State and Laid-Off Workers in Reform China
Title | State and Laid-Off Workers in Reform China PDF eBook |
Author | Yongshun Cai |
Publisher | Routledge |
Pages | 209 |
Release | 2006-01-31 |
Genre | Political Science |
ISBN | 1134204167 |
In the 1990s, the Chinese government launched an unprecedented reform of state enterprises, putting tens of millions of people out of work. This empirically rich study calls on comprehensive surveys and interviews, combining quantitative data with qualitative in its examination of the variation in workers' collective action. Cai investigates the difference in interests of and options available to workers that reduce their solidarity, as well as the obstacles that prevent their coordination. In addition, and perhaps more importantly, this book explores the Chinese Government’s policies and how their feedback shaped workers’ incentives and capacity of action.
Empire's Tracks
Title | Empire's Tracks PDF eBook |
Author | Manu Karuka |
Publisher | University of California Press |
Pages | 318 |
Release | 2019-01-29 |
Genre | History |
ISBN | 0520296648 |
Empire’s Tracks boldly reframes the history of the transcontinental railroad from the perspectives of the Cheyenne, Lakota, and Pawnee Native American tribes, and the Chinese migrants who toiled on its path. In this meticulously researched book, Manu Karuka situates the railroad within the violent global histories of colonialism and capitalism. Through an examination of legislative, military, and business records, Karuka deftly explains the imperial foundations of U.S. political economy. Tracing the shared paths of Indigenous and Asian American histories, this multisited interdisciplinary study connects military occupation to exclusionary border policies, a linked chain spanning the heart of U.S. imperialism. This highly original and beautifully wrought book unveils how the transcontinental railroad laid the tracks of the U.S. Empire.
Workers and Change in China
Title | Workers and Change in China PDF eBook |
Author | Manfred Elfstrom |
Publisher | Cambridge University Press |
Pages | 253 |
Release | 2021-01-21 |
Genre | Political Science |
ISBN | 1108831109 |
Rising labour unrest is changing Chinese governance from below; Elfstrom shows that this is occurring in unexpected and contradictory ways.
Ghosts of Gold Mountain
Title | Ghosts of Gold Mountain PDF eBook |
Author | Gordon H. Chang |
Publisher | Mariner Books |
Pages | 325 |
Release | 2019 |
Genre | Business & Economics |
ISBN | 1328618579 |
Guangdong -- Gold Mountain -- Central Pacific -- Foothills -- The High Sierra -- The Summit -- The Strike -- Truckee -- The Golden Spike -- Beyond Promontory.
Chinese Workers and Their State
Title | Chinese Workers and Their State PDF eBook |
Author | Greg O'Leary |
Publisher | Routledge |
Pages | 186 |
Release | 2019-07-23 |
Genre | Language Arts & Disciplines |
ISBN | 1315503670 |
This text examines the most economically critical and politically sensitive issues of China's reform process - labour market development, changing industrial relations, and labour-state and labour-capital conflict. It suggests that a system is emerging in China which is a form of capitalism.
A New Deal for China’s Workers?
Title | A New Deal for China’s Workers? PDF eBook |
Author | Cynthia Estlund |
Publisher | Harvard University Press |
Pages | 302 |
Release | 2017-01-02 |
Genre | Business & Economics |
ISBN | 0674971396 |
China’s leaders aspire to the prosperity, political legitimacy, and stability that flowed from America’s New Deal, but they are irrevocably opposed to the independent trade unions and mass mobilization that brought it about. Cynthia Estlund’s crisp comparative analysis makes China’s labor unrest and reform legible to Western readers.

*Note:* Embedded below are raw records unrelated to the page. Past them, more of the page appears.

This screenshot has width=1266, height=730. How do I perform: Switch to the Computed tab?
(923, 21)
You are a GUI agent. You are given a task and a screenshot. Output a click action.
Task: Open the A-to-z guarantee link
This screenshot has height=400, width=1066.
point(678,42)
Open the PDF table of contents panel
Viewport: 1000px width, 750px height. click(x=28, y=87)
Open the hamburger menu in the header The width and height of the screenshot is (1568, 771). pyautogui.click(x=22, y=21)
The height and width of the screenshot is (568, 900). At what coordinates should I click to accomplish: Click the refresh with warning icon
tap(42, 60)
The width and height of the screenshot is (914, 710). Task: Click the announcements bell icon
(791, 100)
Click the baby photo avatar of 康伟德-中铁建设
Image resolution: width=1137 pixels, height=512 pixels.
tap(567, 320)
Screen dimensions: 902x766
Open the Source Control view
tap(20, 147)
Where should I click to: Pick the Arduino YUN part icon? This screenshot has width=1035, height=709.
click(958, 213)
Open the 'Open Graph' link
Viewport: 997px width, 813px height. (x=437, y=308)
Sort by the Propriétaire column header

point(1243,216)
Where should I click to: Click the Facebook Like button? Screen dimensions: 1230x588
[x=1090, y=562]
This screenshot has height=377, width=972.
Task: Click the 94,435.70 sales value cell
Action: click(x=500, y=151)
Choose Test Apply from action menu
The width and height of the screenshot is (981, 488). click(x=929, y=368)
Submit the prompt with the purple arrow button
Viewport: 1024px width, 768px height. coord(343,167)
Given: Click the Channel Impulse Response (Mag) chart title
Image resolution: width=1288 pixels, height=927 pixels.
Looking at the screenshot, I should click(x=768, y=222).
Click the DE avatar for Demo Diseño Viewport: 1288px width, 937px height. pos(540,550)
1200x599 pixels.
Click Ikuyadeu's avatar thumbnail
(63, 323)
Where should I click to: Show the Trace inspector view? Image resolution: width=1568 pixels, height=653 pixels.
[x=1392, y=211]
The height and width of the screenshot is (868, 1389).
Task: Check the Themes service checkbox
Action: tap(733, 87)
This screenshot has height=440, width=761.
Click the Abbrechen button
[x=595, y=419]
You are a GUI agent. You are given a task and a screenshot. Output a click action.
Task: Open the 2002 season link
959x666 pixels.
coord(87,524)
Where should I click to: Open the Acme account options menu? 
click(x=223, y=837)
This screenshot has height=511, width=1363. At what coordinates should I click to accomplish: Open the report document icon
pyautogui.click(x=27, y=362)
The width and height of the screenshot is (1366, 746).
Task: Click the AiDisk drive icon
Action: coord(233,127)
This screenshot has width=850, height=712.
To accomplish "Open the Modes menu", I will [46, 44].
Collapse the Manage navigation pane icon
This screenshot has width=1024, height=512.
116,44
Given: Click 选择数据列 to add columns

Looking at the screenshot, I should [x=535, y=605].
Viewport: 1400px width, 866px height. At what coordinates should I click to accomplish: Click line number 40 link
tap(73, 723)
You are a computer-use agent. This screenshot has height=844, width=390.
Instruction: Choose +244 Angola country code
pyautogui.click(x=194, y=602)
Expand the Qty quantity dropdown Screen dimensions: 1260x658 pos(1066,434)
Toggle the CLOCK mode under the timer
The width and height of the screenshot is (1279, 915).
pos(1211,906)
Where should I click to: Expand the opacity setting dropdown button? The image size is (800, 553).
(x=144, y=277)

Strangers on the Western Front
Title | Strangers on the Western Front PDF eBook |
Author | Guoqi Xu |
Publisher | Harvard University Press |
Pages | 367 |
Release | 2011-02-28 |
Genre | History |
ISBN | 0674060555 |
During World War I, Britain and France imported workers from their colonies to labor behind the front lines. The single largest group of support labor came not from imperial colonies, however, but from China. Xu Guoqi tells the remarkable story of the 140,000 Chinese men recruited for the Allied war effort. These laborers, mostly illiterate peasants from north China, came voluntarily and worked in Europe longer than any other group. Xu explores China’s reasons for sending its citizens to help the British and French (and, later, the Americans), the backgrounds of the workers, their difficult transit to Europe—across the Pacific, through Canada, and over the Atlantic—and their experiences with the Allied armies. It was the first encounter with Westerners for most of these Chinese peasants, and Xu also considers the story from their perspective: how they understood this distant war, the racism and suspicion they faced, and their attempts to hold on to their culture so far from home. In recovering this fascinating lost story, Xu highlights the Chinese contribution to World War I and illuminates the essential role these unsung laborers played in modern China’s search for a new national identity on the global stage.